On Thursday 13 September 2007 23:05:29 ando@sys-net.it wrote:
> audrius.valunas@teo.lt wrote:
> > There is synchronous replication between mastyer and slave. When network
> > connectivity problems occur master closes tcp connection but slave
> > doesn't notice those problems, it still has tcp connection open, but in
> > real it is not receiving updates any more.
> > I think that can be solved adding some ack from slave because sending on
> > such a socket would fail and force slave to retry connection.
> Well, this should already be taken into consideration by SO_KEEPALIVE,
> which is always set when available on all connections.  I concur that it
> usually requires quite a long time before a connection is actually
> checked (usually more than 2 hours), so some better policy could be put
> in place.

I think I filed a previous ITS on this, but the servers exhibiting this 
behaviour in a remote site were lost (power supplies died) so I couldn't test 
Howard's fix at the time.
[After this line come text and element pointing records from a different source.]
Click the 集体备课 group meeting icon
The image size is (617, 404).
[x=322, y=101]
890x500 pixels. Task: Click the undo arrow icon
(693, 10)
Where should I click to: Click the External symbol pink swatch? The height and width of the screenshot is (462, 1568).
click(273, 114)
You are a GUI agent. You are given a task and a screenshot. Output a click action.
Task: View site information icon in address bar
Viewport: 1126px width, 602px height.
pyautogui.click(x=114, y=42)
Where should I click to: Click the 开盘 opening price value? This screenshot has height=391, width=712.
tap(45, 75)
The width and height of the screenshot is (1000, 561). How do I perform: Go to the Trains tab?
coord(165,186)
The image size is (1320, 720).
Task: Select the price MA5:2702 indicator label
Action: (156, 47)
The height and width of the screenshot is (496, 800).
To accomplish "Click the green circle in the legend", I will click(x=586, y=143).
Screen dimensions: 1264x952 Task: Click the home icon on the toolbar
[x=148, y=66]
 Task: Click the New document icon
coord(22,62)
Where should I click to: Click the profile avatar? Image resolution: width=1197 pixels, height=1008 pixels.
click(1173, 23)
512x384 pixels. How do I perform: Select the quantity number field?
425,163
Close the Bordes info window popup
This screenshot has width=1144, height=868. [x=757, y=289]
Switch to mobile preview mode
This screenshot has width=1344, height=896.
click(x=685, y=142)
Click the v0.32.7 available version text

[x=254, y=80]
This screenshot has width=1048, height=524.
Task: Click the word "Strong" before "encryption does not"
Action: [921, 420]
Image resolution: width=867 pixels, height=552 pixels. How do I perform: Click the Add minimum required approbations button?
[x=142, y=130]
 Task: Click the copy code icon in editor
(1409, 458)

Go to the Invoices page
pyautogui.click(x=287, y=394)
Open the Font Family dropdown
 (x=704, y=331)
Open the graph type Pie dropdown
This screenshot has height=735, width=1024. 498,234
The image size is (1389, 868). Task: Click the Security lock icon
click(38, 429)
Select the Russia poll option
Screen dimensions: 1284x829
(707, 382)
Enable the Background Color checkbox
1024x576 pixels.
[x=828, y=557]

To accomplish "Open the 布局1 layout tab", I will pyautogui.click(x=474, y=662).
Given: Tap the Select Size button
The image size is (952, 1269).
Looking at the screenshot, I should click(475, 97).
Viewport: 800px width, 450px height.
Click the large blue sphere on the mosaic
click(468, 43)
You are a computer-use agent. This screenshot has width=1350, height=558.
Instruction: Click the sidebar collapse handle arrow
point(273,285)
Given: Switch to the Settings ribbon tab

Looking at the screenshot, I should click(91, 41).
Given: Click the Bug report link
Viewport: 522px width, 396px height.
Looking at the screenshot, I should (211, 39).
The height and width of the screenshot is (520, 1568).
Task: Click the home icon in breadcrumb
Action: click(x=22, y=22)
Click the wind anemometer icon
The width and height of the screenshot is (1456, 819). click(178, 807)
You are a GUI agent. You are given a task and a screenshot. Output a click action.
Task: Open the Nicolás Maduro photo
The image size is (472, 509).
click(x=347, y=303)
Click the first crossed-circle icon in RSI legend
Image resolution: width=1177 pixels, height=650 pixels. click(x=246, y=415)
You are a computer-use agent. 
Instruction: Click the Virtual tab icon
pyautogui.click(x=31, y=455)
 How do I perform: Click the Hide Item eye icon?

We have recently installed some QA servers, which 
now also need to traverse a PIX firewall to get to the production master 
(from which they replicate one database), and I have seen the behaviour again 
(they go out of sync on most of the rare changes to this database until I 
restart them or the check kicks in).

I note that a keepalive probably needs to be sent at least once an hour for a 
PIX not to drop the connection. I haven't looked up any relevant RFCs on this 
though ...

I can now test a fix a lot more easily (since I can upgrade one of these 
servers at-will, as opposed to the previous slaves which were in production).